IP transport drives the shift to remote production
Executing the division of labor between on-site personnel and centralized remote teams requires reliable connectivity. Satellite transport networks have traditionally been used for their reliability and reach. However, the one-to-many delivery model is unable to keep up with the expectations of greater regionalization of content and the variety of emerging distribution channels. IP transport compensates for these limitations and provides faster backhaul options, making it possible to deliver high-quality and regionalized video and audio from any location. The ubiquity of the internet enables cost-effective transmission to any geographic location and destination, be it linear, OTT, or cloud platforms.
There are several options for types of connectivity between venue and studio. The basic internet infrastructure is not sufficient to meet the quality and availability requirements for media delivery which leads to:
- Packet loss
- ISP failure
“[Managed transmission networks] deliver live, broadcast-quality video anywhere in the world with ultra-high reliability and ultra-low latency.”
Managed transmission networks overcome the limitations of the transport protocols that utilize the public internet and provide confidence, with high reliability and proactive monitoring and support. These protocols deliver live, broadcast-quality video anywhere in the world with ultra-high reliability and ultra-low latency.
In other cases, box-to-box solutions with protocols such as SRT or RIST can also enable connectivity. However, the ultimate decision for backhaul transmission depends on factors such as what is currently available at the venue, lead time, and latency requirements.

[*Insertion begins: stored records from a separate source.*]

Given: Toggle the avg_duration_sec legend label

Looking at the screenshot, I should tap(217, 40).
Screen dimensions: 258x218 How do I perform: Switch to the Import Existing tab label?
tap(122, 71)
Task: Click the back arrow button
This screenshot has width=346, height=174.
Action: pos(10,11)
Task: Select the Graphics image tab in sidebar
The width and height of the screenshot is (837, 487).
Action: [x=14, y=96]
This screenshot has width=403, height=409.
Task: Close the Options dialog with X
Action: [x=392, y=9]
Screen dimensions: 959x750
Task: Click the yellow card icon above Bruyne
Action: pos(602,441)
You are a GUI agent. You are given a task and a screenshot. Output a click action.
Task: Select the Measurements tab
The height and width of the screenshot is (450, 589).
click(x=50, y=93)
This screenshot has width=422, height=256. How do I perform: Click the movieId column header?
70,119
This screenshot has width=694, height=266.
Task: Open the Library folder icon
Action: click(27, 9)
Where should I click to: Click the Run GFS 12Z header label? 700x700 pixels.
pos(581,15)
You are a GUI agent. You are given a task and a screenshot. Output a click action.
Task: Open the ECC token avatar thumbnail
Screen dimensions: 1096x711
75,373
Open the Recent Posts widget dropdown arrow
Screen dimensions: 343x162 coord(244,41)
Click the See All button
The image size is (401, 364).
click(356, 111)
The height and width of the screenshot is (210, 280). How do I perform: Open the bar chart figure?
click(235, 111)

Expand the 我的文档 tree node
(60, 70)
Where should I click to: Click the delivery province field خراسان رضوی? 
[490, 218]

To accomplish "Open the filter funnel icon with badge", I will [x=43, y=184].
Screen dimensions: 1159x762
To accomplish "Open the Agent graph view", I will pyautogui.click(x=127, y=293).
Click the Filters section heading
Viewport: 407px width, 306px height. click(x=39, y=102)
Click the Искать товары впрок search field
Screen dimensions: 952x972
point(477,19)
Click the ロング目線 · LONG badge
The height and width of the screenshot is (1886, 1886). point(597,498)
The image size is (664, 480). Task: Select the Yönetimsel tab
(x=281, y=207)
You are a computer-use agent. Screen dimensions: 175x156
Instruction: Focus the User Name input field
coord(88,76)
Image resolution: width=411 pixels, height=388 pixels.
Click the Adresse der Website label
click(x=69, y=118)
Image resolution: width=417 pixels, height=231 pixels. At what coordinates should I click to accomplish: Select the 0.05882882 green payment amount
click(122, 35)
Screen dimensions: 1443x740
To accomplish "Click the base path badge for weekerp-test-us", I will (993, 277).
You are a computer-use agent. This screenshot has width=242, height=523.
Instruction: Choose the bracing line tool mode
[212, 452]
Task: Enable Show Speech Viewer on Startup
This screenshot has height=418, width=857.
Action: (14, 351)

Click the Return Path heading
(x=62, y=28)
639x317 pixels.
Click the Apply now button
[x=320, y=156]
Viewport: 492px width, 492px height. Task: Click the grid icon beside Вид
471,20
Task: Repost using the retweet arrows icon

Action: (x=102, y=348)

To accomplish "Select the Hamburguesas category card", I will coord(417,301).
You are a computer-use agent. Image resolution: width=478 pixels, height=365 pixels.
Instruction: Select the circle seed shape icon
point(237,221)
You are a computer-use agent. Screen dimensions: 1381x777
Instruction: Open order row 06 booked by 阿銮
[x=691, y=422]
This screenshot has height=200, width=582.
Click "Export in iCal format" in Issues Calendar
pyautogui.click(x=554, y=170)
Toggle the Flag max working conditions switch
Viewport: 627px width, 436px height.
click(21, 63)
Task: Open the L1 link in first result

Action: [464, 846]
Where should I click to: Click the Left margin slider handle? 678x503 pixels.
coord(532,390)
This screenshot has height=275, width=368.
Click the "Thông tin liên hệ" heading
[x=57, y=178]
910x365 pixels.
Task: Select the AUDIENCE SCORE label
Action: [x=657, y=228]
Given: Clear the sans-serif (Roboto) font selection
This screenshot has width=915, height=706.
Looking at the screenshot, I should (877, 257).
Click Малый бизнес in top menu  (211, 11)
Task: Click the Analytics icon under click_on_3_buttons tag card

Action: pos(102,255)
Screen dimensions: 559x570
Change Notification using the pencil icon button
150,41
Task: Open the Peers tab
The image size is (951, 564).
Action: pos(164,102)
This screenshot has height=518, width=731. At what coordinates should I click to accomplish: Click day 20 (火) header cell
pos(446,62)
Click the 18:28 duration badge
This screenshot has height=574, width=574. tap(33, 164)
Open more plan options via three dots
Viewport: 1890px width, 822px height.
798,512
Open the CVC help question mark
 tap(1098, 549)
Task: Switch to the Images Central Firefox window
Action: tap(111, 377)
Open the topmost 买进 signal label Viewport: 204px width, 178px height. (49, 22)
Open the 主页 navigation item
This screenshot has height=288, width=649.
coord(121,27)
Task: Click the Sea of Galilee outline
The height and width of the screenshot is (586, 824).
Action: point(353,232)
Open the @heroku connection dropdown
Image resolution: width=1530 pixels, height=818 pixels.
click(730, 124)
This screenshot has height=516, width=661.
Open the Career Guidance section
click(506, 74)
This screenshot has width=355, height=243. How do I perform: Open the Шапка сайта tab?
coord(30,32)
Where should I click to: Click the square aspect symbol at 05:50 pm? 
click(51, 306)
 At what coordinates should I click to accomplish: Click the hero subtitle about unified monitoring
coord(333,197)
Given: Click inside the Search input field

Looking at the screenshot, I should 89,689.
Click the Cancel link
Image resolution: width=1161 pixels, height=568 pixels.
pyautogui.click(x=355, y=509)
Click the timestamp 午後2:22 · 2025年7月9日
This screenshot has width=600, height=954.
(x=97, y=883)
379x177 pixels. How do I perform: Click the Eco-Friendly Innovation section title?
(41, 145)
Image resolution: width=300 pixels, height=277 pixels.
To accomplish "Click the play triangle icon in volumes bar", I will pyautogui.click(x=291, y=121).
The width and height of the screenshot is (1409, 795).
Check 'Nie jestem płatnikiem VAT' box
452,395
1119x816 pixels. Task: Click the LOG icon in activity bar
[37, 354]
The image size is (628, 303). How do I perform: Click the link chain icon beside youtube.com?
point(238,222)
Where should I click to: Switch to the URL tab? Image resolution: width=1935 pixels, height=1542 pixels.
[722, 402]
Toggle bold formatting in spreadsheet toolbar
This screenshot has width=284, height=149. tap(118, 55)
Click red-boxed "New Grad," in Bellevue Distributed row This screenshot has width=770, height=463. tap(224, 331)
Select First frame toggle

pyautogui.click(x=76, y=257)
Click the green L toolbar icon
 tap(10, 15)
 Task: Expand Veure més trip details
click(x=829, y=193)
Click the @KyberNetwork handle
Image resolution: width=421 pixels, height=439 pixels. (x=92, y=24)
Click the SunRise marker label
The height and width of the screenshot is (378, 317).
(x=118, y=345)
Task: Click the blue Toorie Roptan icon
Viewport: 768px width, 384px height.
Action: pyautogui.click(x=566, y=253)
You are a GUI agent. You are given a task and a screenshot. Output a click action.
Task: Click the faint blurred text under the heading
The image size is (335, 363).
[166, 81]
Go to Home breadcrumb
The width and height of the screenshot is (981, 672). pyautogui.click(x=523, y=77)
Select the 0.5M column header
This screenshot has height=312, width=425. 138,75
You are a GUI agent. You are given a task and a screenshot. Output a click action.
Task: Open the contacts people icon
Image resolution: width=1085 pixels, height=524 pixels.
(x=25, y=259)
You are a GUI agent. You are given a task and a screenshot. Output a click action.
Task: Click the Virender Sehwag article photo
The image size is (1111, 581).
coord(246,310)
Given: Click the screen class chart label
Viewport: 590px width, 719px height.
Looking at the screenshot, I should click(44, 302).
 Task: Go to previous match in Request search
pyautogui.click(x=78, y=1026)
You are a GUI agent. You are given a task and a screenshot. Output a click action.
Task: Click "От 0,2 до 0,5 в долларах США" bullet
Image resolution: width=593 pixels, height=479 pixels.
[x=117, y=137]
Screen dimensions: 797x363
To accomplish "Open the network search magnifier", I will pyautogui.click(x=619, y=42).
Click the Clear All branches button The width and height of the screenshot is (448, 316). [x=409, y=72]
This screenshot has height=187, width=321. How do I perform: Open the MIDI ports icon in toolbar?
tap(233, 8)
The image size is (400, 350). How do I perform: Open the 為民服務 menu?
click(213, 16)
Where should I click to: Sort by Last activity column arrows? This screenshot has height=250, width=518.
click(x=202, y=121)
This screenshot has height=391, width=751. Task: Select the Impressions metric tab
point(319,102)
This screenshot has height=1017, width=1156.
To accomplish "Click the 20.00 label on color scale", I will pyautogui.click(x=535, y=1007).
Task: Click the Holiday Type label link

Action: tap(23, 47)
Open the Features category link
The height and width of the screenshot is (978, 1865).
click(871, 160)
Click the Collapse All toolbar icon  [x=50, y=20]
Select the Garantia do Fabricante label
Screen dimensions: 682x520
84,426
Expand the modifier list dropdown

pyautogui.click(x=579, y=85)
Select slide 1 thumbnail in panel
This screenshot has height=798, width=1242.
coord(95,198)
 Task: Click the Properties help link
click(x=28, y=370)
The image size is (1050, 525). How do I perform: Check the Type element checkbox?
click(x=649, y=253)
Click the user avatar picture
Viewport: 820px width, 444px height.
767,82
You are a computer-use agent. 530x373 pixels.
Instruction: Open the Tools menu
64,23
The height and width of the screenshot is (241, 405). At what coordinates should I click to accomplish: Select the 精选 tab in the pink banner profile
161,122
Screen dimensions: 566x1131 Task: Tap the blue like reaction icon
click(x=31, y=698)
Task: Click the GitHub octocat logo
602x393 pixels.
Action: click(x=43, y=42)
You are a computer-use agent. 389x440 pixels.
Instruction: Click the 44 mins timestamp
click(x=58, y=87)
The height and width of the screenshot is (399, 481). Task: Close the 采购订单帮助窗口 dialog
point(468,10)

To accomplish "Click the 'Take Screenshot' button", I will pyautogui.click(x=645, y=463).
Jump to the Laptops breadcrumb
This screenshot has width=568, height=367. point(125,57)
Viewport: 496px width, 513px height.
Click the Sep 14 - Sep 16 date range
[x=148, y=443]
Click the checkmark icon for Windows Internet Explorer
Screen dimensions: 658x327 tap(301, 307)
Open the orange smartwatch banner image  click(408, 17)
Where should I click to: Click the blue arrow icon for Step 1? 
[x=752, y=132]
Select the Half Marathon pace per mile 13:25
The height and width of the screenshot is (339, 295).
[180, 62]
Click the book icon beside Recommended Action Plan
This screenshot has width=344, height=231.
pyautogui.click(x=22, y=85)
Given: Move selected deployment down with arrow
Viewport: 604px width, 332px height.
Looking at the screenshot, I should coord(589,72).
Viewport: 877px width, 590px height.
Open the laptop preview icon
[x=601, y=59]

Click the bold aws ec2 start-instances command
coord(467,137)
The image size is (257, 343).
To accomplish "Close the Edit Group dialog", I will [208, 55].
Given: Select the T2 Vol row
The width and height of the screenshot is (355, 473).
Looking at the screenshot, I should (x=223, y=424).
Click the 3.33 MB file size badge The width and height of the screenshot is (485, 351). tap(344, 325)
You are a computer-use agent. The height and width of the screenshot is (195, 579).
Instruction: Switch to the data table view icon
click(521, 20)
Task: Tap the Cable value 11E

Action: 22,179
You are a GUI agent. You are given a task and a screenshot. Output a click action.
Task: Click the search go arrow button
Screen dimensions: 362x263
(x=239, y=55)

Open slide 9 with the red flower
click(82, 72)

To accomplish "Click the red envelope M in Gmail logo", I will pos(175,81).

The right production workflows for the right live event
“Broadcasters get the capabilities that best suit the type of live event covered without being confined to a one-size-fits-all mindset.”
One of the important lessons of 2020 is that flexibility is a critical success factor in these unpredictable times. Remote production provides the flexibility required to create unique workflows that include anything from logistics and staffing to graphics creation, delivering excellent viewing experiences to all audiences. Broadcasters get the capabilities that best suit the type of live event covered without being confined to a one-size-fits-all mindset.
A blueprint for the future of live production
“[A hybrid production model] provides the flexibility broadcasters need to best future proof their operations and maintain the cost and resource efficiencies achieved so far.”
Remote production has enabled broadcasters to move their media workflows beyond hardware-based solutions that are expensive, inflexible, and closed systems, and benefit from the flexibility and agility that remote workflows allow.
Even post-pandemic, we won’t be able to predict a return to traditional, on-premise production models for many — if not most — events. A hybrid production model combining remote and on-site production capabilities can cater for the needs of specific live events. This model provides the flexibility broadcasters need to best future proof their operations and maintain the cost and resource efficiencies achieved so far.